• Excerpt provided
════════
No wonder the Apostle to the Gentiles would later write, “There is no difference [between Jew and Gentile]. For all have sinned and come short of the glory of God” (Romans 3:22–23).

What, then, was to be gained by adding another commandment? It did expand the command to love by adding a third category. First, love God. Second, love your neighbor. And now third, love your fellow-believer. If the Lord had left it at that, we might have understood, and tried to obey. He was simply enlarging the scope of our responsibility. However, there in the Upper Room He went further. He added a qualifying phrase that made fulfillment impossible. “As I have loved you, that you also love one another” (John 13:34). Impossible? Not one of us would dare to suggest that we can love each other with a love as great as His love to us.

On the other hand, we cannot contradict our Lord’s own words. This is “a new commandment.” He called it that. Rather than linking it with the original ten, however, we might understand it better if we join it to the context of chapter 13, to the scene in the Upper Room, and particularly to the burden that was on the heart of Christ when He spoke those famous words. We will discover, if we do this, not an eleventh commandment, but rather a commandment that is new because it is designed to fit a new situation. We will find it to be a provision for the new conditions His little band of followers were soon to experience. We will see that the words, “as I have loved you,” are not the imposition of an impossible standard, but rather a comparison of His past relationship to them with their future relationship to each other.

In short, these words were intended to define the character of the local church. The church is to be a family. It is to be a family knit together by a love for each other, just as it had been previously held together by the Lord’s love for each of them. It is to be a family in which the behavior of its members reflects the character of Christ.

In order to understand the new commandment in this light, we must first understand what went on in the Upper Room that night.

Jesus in the Upper Room

The Example of Love and Service

Looking back to the beginning of John 13, we can trace the concern that motivated our Lord to issue this new commandment. Heavy on His heart was the awareness of His soon departure. It was not so much His impending death, although that was certainly on His mind. His burden, more precisely, was the awareness of His imminent departure from this earth.

Verse one of John 13 reads, “Jesus knew that his hour was come that he should depart out of this world.” Why should He dread that? Was He not going back to the Father who had sent Him? Of course He was. The problem was that His little band of followers would then be left alone, lonely, vulnerable, and leaderless in a hostile world. Verse one continues, “Having loved his own which were in the world, he loved them unto the end.” This shows us that their well-being, not His suffering, was the burden of His heart that night. Their crisis would be the immediate consequence of His departure.

The third and fourth verses of the chapter restate His concern, and portray Him as doing something about it. “Jesus knowing that the Father had given all things into his hands, and that He was come from God, and went to God; He riseth from supper, and laid aside his garments; and took a towel, and girded himself.” He proceeded to wash the feet of His disciples. He talked with them as He did so. He taught them lessons about fellowship (“If I wash thee not, thou hast no part with me” — v. 8), and about daily cleansing (“He that is washed needeth not save to wash his feet” — v. 10), and about service one to another (“If I, then, your Lord and Master, have washed your feet, you also ought to wash one another’s feet” — v. 14).
════════
• Given information
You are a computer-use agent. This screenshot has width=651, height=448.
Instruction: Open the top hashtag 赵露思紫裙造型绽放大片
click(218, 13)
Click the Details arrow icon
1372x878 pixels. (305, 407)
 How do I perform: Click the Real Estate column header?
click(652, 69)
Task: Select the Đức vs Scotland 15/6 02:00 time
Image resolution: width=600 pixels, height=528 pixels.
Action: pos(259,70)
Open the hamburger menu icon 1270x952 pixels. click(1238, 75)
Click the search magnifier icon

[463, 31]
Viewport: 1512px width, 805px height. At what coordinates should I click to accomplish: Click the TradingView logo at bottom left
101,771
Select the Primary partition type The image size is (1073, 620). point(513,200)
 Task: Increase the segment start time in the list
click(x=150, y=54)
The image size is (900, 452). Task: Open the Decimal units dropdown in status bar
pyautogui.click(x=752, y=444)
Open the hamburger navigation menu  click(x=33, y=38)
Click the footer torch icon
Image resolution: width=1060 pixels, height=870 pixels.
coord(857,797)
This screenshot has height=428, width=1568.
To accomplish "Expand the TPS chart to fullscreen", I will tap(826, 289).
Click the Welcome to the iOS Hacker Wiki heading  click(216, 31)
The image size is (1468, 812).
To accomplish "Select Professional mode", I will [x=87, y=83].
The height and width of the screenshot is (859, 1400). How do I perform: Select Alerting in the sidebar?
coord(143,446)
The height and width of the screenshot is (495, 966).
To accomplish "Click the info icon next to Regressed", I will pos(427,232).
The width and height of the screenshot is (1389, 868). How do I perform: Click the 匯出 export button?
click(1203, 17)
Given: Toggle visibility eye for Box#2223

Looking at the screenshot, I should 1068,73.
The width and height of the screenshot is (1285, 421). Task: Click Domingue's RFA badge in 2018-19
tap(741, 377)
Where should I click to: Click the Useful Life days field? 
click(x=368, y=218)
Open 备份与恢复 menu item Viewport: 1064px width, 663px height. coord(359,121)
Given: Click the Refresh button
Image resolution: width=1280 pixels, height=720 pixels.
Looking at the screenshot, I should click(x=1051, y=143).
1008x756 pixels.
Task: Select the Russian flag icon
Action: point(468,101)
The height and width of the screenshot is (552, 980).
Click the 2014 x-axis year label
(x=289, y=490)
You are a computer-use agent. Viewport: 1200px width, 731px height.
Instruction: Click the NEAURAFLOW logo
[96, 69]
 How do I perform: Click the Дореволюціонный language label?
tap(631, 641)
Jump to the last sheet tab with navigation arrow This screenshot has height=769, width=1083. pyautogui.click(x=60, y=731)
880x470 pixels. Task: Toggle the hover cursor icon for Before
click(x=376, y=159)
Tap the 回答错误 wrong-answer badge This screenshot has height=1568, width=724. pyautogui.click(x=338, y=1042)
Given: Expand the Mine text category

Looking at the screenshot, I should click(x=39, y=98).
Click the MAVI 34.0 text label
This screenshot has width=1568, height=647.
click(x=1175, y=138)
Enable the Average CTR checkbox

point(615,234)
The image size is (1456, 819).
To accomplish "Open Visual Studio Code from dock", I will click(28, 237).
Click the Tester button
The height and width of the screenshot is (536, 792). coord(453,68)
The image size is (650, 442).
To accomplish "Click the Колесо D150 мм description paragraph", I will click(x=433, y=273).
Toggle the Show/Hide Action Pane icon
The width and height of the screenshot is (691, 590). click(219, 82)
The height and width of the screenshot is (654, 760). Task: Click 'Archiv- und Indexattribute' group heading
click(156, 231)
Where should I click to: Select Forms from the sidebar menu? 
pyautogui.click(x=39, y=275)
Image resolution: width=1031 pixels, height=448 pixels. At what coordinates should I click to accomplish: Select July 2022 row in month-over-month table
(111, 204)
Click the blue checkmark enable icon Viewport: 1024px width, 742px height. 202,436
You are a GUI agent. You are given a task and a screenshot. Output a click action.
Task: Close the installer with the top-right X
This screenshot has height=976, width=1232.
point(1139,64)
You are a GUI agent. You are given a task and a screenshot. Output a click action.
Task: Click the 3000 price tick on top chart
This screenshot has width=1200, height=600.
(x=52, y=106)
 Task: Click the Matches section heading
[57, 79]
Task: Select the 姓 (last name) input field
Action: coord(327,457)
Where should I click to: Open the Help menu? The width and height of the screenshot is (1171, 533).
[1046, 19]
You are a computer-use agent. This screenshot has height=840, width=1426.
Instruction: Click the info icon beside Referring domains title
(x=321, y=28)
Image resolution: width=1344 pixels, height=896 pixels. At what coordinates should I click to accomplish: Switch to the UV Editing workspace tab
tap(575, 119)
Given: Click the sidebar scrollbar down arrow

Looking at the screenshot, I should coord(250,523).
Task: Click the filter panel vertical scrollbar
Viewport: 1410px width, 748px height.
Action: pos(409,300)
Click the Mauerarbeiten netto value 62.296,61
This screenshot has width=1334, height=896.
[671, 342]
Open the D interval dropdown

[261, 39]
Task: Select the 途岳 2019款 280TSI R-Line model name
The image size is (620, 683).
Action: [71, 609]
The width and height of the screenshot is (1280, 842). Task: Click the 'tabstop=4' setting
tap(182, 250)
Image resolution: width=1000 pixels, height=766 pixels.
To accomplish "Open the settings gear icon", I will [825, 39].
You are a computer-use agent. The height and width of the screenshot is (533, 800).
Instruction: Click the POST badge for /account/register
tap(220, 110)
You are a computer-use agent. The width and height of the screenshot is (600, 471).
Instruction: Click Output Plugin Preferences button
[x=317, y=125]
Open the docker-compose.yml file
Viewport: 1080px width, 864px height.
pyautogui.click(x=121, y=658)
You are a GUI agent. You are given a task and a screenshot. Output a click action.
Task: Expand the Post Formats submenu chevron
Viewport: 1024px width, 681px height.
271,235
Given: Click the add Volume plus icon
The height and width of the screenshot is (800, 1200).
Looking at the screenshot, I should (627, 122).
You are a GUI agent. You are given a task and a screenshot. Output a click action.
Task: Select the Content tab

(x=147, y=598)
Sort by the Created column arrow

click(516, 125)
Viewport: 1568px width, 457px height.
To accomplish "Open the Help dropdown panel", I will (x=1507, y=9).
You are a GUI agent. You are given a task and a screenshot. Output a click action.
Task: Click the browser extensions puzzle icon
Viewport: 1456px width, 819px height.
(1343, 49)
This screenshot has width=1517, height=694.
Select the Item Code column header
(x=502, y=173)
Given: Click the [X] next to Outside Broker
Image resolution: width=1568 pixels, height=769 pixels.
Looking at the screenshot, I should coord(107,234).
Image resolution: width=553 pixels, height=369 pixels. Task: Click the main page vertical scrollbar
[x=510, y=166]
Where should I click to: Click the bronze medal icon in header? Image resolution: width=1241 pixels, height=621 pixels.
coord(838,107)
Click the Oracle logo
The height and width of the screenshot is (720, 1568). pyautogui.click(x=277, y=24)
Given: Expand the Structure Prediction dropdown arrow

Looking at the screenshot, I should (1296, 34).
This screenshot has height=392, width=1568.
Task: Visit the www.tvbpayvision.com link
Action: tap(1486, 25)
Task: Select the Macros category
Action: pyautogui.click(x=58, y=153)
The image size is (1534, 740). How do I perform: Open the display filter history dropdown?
════════
• Task description
In the excerpt about the new commandment, what were the words "as I have loved you" intended to define?

• Task solution
The character of the local church.